名古屋市に住む全盲の鍼灸(しんきゅう)師梅尾朱美さん(62)が、障害程度区分を軽度と認定した市を相手に、認定の取り消しを求めた訴訟の判決で、名古屋地裁(福井章代裁判長)は7日、請求を棄却した。梅尾さんは点字の訴状を提出しており、地裁は判決要旨の点訳書面を提供した。後日、全文を郵送する。
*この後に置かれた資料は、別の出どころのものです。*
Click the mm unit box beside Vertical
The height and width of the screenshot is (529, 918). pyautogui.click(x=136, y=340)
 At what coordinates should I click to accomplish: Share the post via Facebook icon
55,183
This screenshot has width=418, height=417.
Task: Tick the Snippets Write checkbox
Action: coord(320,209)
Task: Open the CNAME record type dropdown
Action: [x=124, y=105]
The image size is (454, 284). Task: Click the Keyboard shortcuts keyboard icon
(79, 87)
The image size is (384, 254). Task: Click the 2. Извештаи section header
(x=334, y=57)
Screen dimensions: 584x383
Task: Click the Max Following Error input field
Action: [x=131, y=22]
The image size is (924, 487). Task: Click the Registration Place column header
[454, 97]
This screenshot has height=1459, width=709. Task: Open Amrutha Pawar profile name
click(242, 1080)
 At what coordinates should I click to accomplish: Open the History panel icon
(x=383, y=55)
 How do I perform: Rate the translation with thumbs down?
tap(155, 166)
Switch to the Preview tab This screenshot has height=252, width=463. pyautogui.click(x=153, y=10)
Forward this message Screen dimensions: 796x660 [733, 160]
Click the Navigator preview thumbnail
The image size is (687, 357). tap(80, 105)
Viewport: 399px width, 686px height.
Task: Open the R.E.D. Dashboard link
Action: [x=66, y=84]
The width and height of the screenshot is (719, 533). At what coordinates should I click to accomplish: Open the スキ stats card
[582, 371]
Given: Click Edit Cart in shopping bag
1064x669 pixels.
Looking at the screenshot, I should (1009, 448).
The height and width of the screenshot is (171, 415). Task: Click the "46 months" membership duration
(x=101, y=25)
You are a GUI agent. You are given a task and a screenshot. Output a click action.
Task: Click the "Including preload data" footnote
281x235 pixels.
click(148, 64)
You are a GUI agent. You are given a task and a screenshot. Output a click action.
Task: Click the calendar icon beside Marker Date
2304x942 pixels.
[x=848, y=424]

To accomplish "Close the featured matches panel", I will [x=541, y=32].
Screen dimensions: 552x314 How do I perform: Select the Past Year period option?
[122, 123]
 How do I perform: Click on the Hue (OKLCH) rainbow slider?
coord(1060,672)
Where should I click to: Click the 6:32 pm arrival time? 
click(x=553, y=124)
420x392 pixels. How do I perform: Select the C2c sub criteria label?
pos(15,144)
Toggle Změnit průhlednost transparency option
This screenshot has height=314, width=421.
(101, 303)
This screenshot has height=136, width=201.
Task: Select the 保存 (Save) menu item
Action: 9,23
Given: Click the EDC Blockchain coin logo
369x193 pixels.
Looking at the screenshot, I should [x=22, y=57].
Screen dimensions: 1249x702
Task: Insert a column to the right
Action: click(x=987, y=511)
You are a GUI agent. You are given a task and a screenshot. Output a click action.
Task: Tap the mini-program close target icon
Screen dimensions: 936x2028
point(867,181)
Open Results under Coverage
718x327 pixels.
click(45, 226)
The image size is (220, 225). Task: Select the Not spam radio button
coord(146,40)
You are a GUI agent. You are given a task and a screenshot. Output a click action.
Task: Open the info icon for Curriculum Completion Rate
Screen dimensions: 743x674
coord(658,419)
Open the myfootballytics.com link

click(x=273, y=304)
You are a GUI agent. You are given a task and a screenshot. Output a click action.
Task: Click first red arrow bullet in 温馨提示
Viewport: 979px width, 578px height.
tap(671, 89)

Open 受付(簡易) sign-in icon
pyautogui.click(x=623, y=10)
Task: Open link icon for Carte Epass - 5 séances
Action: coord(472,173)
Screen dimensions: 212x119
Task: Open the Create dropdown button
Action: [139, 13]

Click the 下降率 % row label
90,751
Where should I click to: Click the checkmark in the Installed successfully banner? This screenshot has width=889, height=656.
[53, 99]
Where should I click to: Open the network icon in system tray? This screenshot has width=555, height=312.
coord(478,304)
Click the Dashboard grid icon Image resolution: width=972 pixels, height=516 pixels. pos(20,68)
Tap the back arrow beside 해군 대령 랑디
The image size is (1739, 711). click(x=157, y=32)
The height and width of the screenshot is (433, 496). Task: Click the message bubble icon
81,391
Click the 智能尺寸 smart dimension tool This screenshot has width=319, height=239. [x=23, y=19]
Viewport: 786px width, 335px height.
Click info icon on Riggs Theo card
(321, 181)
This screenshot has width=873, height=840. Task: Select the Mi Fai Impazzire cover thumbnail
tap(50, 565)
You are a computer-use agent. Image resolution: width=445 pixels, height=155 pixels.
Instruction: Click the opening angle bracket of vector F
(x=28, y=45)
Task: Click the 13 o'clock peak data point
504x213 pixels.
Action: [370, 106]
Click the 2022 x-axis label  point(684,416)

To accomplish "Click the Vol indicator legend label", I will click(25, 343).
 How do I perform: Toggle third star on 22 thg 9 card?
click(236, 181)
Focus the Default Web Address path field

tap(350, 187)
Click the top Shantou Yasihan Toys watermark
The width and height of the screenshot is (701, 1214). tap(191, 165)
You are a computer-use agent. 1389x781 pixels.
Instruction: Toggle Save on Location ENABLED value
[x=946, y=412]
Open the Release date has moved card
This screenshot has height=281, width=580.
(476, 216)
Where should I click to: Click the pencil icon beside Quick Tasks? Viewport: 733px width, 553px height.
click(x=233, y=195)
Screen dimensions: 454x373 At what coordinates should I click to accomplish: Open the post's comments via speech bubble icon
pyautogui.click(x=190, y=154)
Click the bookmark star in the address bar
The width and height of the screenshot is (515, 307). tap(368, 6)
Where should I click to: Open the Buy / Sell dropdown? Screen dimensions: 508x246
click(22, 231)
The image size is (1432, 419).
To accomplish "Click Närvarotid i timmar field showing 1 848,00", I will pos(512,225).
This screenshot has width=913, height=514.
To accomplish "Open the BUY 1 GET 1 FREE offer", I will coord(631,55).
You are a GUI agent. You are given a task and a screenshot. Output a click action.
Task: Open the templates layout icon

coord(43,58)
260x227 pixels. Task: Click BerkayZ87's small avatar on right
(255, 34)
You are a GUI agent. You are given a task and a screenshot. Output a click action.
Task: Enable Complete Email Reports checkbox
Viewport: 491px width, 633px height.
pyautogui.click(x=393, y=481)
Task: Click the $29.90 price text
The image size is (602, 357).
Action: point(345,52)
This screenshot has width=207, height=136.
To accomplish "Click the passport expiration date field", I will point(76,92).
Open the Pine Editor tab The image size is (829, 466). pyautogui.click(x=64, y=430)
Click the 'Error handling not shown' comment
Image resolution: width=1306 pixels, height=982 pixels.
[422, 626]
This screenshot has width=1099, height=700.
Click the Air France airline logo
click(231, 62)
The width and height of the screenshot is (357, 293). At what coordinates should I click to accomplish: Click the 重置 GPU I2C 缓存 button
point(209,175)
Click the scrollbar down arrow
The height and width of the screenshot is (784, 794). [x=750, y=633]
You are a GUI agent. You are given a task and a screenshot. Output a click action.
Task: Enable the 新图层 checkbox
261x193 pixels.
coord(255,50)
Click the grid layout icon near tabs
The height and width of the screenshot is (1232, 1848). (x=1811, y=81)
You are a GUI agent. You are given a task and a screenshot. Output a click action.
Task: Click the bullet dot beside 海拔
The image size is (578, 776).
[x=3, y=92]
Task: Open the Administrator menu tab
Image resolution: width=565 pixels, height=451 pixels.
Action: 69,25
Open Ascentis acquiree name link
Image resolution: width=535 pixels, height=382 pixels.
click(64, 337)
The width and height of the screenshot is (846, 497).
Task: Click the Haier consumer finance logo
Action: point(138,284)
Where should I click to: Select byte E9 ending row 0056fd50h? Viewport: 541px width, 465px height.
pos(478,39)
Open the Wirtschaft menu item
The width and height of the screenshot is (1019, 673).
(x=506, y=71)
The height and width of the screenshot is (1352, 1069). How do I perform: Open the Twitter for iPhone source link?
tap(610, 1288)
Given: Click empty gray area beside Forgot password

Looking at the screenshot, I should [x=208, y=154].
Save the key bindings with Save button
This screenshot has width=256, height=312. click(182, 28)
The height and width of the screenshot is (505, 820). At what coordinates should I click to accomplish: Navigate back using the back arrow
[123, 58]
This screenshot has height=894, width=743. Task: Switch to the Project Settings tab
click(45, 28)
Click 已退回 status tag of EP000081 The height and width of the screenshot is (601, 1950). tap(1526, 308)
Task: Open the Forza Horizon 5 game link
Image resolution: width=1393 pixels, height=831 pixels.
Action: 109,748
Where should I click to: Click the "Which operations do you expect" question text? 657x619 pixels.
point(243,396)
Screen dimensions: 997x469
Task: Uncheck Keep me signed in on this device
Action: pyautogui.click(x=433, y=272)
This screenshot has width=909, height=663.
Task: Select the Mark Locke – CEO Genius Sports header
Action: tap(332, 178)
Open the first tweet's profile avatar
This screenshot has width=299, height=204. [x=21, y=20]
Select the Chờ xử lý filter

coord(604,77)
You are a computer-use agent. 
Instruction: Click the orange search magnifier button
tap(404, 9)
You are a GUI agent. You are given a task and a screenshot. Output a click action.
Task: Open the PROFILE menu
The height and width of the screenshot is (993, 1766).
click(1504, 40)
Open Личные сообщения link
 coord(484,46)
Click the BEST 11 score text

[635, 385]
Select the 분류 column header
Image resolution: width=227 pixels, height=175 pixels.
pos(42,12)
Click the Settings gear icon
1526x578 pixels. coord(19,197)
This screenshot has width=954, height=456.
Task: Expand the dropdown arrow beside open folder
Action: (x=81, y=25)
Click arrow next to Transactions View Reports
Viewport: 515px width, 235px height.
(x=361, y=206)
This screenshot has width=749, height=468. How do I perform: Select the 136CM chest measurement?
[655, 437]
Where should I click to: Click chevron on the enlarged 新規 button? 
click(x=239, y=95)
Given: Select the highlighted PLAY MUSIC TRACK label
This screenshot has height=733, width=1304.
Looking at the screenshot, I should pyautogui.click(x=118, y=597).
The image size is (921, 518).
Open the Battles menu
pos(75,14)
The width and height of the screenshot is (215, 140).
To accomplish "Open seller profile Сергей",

最高裁によると、判決文の点字化は極めて珍しいという。
福井裁判長は判決理由で「(市の審査は)法令などの基準と合致しており、認定に不合理な点は認められない」と述べた。
判決後、梅尾さんは「判決文の点訳は画期的で、裁判所にはできるだけの対応をしてもらえたと思うが、判決には心の底から怒りを感じる」と涙ながらに話した。
判決によると、名古屋市は2009年、「前年までの福祉サービスの利用量が少なかった」として、06年に重度の「4」としていた梅尾さんの障害程度区分を最も軽い「1」に引き下げた。
梅尾さんは「心身の状況は変わっておらず、必要な福祉サービスを受けられない恐れがある」と反発。「視覚障害者に対する裁判所の配慮に期待したい」と考え、あえて代理人弁護士を付けずに自ら点字で訴状を作成し、10年4月に提訴していた。